Try it: Could you reproduce the listing starting with the line containing "coordinates (130, 614)." and going on through the line containing "pyautogui.click(x=68, y=769)", swapping "screenshot" for "screen capture" and leaving everything else unchanged?

==========

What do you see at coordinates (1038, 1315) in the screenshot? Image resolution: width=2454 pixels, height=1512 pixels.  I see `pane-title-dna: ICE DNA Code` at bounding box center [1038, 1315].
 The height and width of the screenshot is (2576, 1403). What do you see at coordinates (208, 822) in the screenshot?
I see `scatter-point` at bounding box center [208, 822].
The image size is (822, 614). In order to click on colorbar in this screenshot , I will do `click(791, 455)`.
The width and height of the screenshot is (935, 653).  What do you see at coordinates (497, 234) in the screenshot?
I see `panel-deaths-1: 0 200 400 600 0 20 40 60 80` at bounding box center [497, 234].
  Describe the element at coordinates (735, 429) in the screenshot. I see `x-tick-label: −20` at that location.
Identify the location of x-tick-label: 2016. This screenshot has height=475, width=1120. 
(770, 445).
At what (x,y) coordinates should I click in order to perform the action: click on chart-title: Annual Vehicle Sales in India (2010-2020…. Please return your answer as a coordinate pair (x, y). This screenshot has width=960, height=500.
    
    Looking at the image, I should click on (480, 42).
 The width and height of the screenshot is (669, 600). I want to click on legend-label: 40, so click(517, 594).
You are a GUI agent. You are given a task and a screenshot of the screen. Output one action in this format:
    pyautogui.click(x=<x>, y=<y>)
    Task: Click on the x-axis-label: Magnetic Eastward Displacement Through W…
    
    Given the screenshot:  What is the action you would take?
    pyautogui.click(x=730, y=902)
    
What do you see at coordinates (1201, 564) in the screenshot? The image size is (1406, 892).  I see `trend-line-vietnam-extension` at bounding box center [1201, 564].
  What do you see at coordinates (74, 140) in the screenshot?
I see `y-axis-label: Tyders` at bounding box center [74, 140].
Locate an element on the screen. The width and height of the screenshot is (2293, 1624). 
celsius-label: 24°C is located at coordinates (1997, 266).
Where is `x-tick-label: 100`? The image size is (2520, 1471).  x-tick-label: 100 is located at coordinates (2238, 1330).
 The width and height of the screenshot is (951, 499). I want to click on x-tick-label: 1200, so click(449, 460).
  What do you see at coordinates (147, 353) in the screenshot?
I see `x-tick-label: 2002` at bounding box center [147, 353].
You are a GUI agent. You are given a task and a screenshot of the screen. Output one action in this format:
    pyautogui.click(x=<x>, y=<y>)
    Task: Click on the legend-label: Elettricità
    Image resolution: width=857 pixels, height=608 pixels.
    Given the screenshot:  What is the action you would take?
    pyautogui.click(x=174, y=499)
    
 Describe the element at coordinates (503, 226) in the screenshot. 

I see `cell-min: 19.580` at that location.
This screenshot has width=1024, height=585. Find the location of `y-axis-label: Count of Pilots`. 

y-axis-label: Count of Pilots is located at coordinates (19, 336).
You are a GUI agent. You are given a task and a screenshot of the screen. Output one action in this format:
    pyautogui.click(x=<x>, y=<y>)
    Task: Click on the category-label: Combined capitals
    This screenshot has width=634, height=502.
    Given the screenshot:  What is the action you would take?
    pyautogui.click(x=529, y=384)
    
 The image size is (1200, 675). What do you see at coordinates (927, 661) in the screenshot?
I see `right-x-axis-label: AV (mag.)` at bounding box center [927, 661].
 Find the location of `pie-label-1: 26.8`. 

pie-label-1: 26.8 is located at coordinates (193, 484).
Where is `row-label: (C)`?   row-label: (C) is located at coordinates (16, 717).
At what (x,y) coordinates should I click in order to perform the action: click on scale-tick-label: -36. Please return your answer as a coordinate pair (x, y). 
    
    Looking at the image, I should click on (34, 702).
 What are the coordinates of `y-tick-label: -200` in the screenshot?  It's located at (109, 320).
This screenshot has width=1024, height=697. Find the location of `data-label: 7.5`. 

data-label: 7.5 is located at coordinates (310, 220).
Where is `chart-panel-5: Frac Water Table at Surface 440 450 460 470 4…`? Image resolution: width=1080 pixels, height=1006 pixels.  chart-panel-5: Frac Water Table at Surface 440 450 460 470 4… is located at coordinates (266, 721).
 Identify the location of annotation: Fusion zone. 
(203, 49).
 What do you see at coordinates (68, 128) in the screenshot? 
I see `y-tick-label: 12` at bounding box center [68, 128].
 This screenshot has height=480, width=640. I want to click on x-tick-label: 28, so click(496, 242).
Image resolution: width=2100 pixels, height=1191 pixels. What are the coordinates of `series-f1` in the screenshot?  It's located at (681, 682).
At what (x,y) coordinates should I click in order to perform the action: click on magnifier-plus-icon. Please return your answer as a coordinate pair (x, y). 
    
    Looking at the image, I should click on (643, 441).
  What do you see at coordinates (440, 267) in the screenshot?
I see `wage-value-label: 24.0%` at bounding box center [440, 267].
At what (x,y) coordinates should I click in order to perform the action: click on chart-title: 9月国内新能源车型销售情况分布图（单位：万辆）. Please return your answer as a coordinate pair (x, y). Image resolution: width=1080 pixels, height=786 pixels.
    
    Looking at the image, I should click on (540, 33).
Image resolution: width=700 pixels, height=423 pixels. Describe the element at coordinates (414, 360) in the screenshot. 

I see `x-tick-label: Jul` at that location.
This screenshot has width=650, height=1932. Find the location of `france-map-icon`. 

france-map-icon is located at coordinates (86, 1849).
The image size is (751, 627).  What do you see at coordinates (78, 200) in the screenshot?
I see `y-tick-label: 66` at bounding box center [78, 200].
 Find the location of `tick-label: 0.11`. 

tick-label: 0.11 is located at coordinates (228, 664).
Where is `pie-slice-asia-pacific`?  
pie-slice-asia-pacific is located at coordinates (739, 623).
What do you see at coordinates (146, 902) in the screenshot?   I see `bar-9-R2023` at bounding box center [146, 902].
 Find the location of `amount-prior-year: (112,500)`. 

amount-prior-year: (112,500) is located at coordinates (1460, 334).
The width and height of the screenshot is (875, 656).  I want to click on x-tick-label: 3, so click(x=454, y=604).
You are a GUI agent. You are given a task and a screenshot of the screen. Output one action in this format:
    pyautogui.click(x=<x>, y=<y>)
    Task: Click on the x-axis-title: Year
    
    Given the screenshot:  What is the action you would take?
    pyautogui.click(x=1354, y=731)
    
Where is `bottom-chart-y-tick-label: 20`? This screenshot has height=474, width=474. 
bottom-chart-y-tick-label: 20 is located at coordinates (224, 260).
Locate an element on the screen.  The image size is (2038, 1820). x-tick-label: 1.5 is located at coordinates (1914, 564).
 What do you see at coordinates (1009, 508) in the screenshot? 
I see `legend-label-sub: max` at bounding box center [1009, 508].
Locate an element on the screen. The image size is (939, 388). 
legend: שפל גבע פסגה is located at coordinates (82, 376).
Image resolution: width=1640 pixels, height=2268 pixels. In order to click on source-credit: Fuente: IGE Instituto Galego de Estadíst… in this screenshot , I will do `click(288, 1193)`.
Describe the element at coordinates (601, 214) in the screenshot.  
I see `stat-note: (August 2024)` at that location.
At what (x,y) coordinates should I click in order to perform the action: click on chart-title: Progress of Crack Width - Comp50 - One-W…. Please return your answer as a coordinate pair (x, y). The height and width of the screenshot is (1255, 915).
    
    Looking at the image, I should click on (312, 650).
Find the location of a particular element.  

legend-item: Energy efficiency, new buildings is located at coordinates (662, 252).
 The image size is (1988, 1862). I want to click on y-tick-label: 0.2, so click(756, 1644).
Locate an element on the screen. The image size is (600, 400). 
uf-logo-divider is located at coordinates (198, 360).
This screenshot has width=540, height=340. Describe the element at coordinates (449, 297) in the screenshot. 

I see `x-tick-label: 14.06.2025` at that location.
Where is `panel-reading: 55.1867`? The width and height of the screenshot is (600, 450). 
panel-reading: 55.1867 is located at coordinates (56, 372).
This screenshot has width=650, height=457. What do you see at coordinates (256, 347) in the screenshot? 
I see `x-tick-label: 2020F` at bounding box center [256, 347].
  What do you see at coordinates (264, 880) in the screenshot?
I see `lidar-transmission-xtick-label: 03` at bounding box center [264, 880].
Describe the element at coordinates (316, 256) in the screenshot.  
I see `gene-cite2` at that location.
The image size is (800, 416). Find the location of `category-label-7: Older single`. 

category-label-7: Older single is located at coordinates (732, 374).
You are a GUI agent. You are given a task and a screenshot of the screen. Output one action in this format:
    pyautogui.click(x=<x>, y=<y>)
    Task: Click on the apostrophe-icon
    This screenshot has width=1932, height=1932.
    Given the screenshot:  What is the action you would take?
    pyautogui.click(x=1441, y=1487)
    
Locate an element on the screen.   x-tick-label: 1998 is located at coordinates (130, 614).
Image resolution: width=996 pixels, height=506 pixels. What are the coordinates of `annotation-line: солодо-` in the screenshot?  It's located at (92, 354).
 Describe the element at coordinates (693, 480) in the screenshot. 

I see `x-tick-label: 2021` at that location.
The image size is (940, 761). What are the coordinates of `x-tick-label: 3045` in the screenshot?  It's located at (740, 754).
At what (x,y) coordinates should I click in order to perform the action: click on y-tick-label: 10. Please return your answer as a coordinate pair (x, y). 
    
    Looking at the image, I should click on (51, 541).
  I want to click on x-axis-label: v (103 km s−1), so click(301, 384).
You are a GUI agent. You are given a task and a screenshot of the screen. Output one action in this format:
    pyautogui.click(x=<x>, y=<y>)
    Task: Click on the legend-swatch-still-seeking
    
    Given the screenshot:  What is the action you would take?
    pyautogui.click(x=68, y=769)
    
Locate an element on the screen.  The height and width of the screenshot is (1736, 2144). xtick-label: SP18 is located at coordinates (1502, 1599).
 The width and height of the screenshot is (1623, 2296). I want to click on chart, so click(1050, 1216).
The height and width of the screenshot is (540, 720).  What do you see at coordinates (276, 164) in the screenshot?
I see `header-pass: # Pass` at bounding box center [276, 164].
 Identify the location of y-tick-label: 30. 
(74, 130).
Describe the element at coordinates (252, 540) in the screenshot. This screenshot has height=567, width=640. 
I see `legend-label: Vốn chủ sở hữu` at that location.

==========

Reply:
Locate an element on the screen.   x-tick-label: 1998 is located at coordinates (130, 614).
Image resolution: width=996 pixels, height=506 pixels. What are the coordinates of `annotation-line: солодо-` in the screen capture?  It's located at (92, 354).
 Describe the element at coordinates (693, 480) in the screen capture. 

I see `x-tick-label: 2021` at that location.
The image size is (940, 761). What are the coordinates of `x-tick-label: 3045` in the screen capture?  It's located at (740, 754).
At what (x,y) coordinates should I click in order to perform the action: click on y-tick-label: 10. Please return your answer as a coordinate pair (x, y). 
    
    Looking at the image, I should click on (51, 541).
  I want to click on x-axis-label: v (103 km s−1), so click(301, 384).
You are a GUI agent. You are given a task and a screen capture of the screen. Output one action in this format:
    pyautogui.click(x=<x>, y=<y>)
    Task: Click on the legend-swatch-still-seeking
    
    Given the screen capture:  What is the action you would take?
    pyautogui.click(x=68, y=769)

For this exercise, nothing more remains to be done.